Set down all of the records word for word.

□ □ □

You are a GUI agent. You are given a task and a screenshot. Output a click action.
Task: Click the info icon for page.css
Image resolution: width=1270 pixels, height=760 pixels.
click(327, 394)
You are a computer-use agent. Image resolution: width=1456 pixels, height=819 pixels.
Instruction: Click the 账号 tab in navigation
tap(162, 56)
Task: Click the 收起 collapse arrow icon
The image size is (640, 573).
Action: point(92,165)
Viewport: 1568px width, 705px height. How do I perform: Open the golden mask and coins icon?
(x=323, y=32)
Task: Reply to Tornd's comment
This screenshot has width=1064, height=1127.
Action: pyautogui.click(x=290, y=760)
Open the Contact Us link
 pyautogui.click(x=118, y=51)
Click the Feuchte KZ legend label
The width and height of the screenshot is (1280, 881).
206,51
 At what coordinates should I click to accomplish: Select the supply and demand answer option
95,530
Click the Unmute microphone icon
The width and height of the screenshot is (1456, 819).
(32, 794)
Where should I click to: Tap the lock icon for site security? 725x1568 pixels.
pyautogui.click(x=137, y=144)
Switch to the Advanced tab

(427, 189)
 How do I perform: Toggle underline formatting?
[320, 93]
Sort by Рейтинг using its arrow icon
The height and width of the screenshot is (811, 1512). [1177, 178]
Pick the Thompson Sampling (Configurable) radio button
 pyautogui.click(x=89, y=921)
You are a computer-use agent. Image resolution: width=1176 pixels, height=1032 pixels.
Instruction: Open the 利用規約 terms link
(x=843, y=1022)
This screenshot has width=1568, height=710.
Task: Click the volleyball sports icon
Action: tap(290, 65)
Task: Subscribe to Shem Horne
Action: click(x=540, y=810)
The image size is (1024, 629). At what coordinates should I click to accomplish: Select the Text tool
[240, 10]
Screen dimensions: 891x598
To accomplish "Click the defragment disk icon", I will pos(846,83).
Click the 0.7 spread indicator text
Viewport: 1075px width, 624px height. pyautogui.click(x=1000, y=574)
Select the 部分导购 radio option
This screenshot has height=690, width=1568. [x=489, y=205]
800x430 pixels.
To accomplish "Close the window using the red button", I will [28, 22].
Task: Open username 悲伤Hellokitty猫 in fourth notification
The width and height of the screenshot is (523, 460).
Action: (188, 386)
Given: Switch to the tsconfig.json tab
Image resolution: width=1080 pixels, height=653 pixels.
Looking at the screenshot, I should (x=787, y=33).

□ □ □

Solution to this problem:
You are a GUI agent. You are given a task and a screenshot. Output a click action.
Task: Click the info icon for page.css
Image resolution: width=1270 pixels, height=760 pixels.
click(327, 394)
You are a computer-use agent. Image resolution: width=1456 pixels, height=819 pixels.
Instruction: Click the 账号 tab in navigation
tap(162, 56)
Task: Click the 收起 collapse arrow icon
The image size is (640, 573).
Action: point(92,165)
Viewport: 1568px width, 705px height. How do I perform: Open the golden mask and coins icon?
(x=323, y=32)
Task: Reply to Tornd's comment
This screenshot has width=1064, height=1127.
Action: pyautogui.click(x=290, y=760)
Open the Contact Us link
 pyautogui.click(x=118, y=51)
Click the Feuchte KZ legend label
The width and height of the screenshot is (1280, 881).
206,51
 At what coordinates should I click to accomplish: Select the supply and demand answer option
95,530
Click the Unmute microphone icon
The width and height of the screenshot is (1456, 819).
(32, 794)
Where should I click to: Tap the lock icon for site security? 725x1568 pixels.
pyautogui.click(x=137, y=144)
Switch to the Advanced tab

(427, 189)
 How do I perform: Toggle underline formatting?
[320, 93]
Sort by Рейтинг using its arrow icon
The height and width of the screenshot is (811, 1512). [1177, 178]
Pick the Thompson Sampling (Configurable) radio button
 pyautogui.click(x=89, y=921)
You are a computer-use agent. Image resolution: width=1176 pixels, height=1032 pixels.
Instruction: Open the 利用規約 terms link
(x=843, y=1022)
This screenshot has width=1568, height=710.
Task: Click the volleyball sports icon
Action: tap(290, 65)
Task: Subscribe to Shem Horne
Action: click(x=540, y=810)
The image size is (1024, 629). At what coordinates should I click to accomplish: Select the Text tool
[240, 10]
Screen dimensions: 891x598
To accomplish "Click the defragment disk icon", I will pos(846,83).
Click the 0.7 spread indicator text
Viewport: 1075px width, 624px height. pyautogui.click(x=1000, y=574)
Select the 部分导购 radio option
This screenshot has height=690, width=1568. [x=489, y=205]
800x430 pixels.
To accomplish "Close the window using the red button", I will [28, 22].
Task: Open username 悲伤Hellokitty猫 in fourth notification
The width and height of the screenshot is (523, 460).
Action: (188, 386)
Given: Switch to the tsconfig.json tab
Image resolution: width=1080 pixels, height=653 pixels.
Looking at the screenshot, I should (x=787, y=33).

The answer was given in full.